I’d rather blame the instruction manuals, the circumstances, people, and events that shape my days and form my patterns. But externals were never meant to define the inner soul. If they could, we would only need a set of behavioural guidelines and we would be fine.
Textbooks cannot make me love what is good and glory in what is beautiful and treasure what is precious. Only God can do that.
His work starts by strong hints to the heart that there is something better than what I experience, something more, a beauty and glory beyond me.
And His work continues with inklings, urges, signposts telling me “Wrong Way,” all along the winding path of common sense.
Hunger for transcendence, dissatisfaction with terra firma: these two desires play in harmony on the soul, comforting and chaffing, pricking and gnawing, inviting and repulsing . . . all in a single breath.

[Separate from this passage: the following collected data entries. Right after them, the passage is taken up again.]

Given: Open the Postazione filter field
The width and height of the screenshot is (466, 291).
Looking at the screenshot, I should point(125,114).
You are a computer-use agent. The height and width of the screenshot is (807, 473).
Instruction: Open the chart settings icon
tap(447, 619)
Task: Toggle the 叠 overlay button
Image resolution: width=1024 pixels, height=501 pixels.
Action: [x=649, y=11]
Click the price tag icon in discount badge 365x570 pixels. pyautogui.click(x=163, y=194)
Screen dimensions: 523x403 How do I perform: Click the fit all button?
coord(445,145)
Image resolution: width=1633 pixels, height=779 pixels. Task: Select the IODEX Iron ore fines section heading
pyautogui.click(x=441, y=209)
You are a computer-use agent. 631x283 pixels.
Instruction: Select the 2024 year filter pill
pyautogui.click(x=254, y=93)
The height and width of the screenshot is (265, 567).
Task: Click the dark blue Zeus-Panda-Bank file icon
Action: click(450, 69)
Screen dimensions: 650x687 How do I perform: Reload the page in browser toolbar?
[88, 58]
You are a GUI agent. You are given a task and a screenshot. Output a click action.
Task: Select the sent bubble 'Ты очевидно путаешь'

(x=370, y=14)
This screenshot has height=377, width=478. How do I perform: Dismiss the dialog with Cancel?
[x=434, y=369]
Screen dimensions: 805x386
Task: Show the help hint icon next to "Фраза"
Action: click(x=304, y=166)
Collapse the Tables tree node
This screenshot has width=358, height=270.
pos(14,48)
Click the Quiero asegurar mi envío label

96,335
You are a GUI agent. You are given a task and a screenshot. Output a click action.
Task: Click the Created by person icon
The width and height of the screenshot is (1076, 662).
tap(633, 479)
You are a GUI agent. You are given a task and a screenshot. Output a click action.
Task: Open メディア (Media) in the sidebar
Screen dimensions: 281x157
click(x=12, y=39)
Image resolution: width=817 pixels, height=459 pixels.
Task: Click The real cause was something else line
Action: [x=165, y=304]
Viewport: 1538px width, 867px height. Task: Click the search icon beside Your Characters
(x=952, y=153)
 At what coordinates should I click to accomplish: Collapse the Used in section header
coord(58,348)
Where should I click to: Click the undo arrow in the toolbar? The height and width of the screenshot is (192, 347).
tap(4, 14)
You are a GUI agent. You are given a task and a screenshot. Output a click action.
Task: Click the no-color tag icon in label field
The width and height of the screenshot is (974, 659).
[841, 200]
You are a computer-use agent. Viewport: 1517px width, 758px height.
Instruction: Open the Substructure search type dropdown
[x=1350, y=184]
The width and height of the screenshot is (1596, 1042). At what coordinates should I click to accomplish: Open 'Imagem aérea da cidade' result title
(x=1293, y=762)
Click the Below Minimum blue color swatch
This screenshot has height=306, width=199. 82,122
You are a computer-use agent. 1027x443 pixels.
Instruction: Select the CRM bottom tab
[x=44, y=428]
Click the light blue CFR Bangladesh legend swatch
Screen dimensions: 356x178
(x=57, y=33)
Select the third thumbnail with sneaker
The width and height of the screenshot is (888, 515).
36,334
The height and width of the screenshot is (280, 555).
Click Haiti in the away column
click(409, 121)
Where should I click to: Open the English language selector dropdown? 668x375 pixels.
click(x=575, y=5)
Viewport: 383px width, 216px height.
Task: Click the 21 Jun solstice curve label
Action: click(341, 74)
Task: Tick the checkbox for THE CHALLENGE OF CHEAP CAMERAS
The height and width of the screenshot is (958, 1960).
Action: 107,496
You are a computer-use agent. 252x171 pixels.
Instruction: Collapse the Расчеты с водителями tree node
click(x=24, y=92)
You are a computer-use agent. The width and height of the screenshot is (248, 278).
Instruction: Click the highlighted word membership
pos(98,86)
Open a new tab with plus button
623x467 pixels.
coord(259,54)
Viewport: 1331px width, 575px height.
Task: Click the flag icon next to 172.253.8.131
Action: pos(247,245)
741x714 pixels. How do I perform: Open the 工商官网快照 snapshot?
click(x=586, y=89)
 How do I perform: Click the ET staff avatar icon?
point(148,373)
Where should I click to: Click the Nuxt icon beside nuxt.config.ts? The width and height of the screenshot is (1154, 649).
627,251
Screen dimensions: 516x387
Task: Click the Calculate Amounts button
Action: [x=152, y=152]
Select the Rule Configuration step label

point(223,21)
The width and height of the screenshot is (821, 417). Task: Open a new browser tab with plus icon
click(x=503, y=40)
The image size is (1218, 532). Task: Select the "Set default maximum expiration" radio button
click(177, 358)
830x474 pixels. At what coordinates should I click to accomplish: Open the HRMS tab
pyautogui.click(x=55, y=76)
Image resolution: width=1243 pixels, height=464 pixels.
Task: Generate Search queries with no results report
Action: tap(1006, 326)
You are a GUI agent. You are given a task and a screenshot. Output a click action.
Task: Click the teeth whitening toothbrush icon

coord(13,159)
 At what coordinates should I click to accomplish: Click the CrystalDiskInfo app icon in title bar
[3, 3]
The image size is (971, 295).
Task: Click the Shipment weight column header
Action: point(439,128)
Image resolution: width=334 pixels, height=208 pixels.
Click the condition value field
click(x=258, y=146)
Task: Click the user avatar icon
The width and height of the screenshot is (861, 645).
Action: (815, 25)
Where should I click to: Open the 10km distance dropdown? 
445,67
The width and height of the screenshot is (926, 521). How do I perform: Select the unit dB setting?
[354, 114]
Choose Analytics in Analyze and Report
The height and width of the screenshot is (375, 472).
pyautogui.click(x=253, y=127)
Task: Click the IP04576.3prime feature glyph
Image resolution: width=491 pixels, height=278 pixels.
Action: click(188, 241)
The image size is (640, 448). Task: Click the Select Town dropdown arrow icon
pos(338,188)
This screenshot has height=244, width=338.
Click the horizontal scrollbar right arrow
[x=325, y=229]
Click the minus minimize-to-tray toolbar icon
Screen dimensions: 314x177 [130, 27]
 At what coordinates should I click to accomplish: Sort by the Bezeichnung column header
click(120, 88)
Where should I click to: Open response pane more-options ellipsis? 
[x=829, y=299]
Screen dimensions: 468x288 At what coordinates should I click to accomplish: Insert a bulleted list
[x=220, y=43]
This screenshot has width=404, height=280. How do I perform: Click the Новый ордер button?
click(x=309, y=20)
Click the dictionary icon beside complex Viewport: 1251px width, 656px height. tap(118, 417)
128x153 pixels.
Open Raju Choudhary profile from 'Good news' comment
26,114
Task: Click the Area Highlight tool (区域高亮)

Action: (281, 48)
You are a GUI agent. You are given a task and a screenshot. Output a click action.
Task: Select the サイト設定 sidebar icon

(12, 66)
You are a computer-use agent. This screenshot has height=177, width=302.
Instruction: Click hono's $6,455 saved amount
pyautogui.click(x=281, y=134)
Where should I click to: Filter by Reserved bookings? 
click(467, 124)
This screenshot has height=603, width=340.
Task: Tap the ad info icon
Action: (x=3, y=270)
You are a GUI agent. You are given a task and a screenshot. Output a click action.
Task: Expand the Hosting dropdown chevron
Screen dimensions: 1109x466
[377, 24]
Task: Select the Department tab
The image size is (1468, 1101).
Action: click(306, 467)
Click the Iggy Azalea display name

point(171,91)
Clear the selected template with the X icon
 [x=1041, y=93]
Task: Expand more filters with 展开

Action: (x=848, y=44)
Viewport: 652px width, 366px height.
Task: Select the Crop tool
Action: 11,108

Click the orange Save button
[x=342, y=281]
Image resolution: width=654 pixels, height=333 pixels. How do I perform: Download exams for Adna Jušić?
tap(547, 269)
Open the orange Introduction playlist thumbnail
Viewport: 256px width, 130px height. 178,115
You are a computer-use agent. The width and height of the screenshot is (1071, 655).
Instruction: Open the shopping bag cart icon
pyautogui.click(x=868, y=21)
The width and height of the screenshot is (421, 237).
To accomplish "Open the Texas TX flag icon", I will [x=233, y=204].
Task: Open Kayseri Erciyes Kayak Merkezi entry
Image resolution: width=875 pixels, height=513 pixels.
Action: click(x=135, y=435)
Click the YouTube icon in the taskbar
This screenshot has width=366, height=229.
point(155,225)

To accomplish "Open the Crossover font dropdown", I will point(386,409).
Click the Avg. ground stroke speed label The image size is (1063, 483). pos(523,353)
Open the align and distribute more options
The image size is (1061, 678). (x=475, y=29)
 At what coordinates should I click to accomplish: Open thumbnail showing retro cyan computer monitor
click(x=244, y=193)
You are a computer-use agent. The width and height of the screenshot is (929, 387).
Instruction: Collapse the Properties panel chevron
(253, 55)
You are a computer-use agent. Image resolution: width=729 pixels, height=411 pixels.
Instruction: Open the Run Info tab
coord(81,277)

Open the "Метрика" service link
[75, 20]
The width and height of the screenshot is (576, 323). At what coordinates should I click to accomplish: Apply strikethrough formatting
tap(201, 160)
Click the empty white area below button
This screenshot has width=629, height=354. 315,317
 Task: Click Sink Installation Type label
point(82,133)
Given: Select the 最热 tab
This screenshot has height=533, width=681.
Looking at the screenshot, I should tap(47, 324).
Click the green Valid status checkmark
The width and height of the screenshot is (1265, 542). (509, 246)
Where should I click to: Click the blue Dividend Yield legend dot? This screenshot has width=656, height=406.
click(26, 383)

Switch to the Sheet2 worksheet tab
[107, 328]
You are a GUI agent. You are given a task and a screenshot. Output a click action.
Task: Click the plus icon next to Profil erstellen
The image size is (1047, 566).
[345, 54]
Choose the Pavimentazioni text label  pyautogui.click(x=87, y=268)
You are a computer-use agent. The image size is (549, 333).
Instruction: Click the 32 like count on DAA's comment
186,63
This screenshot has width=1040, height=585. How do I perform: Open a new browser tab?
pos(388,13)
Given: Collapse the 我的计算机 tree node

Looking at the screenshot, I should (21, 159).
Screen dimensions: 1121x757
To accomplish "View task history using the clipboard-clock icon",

Without God echo, soul would wither and shrivel in despair and shame. And without stinking wreckage of man’s folly strewn over the footpath, soul would careen to ultimate demise.
Checks and guards, some painful prodding, sometimes yanking away from foolish tributaries . . . this Shepherded journey leads on: a clear trail home carved around faulty, treacherous footpaths.
And in the pain of the rod, the discomfort of staff, the upsetting of foregone conclusions about life and living, one comfort repeats: He is with me.
“Your rod and Your staff comfort me.”
“I will fear no evil, for You are with me.”
“You have hedged me behind and before, and laid Your hand upon me.”
P.S. I wrote this a week ago, but let it simmer and stew a while before posting . . . still smarting from a Divine spanking, bashful at the undoing, healing power of Grace, and just not sure about words in this busyness.